For years, Americans have played for other teams. Usually, the vehicle for participation is some sort of family tie. More than half of the Greek Olympic softball players in 2004 were Americans, who met the requirement of having at least one great-grandparent from Greece, which had never previously fielded a softball team in international competition.

Hammon has no Russian ancestry and had never been to the country before signing a contract to play professionally there. Yet under Russian rules, a player who has not played for another country internationally can become a naturalized citizen and then play for the Olympic team.

And that’s what Hammon, who finished second in the 2007 MVP voting, decided to do after she was not one of the first 23 players invited to contend for a spot on the U.S. Olympic team. She decided she was going to go where she was wanted.

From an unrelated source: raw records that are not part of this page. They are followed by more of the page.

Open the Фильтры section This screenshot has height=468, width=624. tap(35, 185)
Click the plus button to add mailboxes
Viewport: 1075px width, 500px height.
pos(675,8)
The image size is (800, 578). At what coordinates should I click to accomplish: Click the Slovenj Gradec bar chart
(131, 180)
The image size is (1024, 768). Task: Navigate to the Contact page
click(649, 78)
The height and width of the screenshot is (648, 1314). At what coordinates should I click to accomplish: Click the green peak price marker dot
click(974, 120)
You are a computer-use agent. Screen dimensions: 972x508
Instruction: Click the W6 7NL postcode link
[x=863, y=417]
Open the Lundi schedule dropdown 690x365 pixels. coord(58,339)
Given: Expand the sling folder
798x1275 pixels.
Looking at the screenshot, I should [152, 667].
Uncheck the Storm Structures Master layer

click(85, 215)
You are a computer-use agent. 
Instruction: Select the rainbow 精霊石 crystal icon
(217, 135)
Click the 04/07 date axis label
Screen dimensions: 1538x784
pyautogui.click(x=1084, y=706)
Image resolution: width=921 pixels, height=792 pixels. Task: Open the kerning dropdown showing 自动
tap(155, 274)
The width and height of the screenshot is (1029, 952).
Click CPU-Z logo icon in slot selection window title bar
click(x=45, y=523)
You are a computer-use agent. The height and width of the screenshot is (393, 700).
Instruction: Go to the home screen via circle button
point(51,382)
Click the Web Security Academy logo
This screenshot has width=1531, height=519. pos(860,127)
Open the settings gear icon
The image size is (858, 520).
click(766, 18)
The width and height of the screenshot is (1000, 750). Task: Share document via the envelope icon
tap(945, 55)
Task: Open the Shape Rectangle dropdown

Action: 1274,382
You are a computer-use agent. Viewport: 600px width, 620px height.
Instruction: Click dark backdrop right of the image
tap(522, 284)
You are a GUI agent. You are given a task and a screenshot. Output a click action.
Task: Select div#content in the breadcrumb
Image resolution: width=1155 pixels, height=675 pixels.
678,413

“I didn’t say no to USA Basketball,” Hammon recently told the Houston Chronicle. “The option for me to play for USA Basketball really wasn’t an option … I don’t think people would be as upset if I was playing for Switzerland. God loves Russia just as much as God loves America.”

U.S. Olympic Coach Anne Donovan has apparently tabbed Hammon a traitor, but considering my lack of interest in women’s basketball as a general rule I don’t know how much longer this post needs to be. I will mention this, though: I was really disappointed by the lack of ridiculousness in this AOL Fanhouse comments section. When I look for illiberal, functionally illiterate sentiments on world issues, I head to Fanhouse first. Not to say the Fanhouse discussion smart, but no one can even bring themselves to type the word “commie?” Really?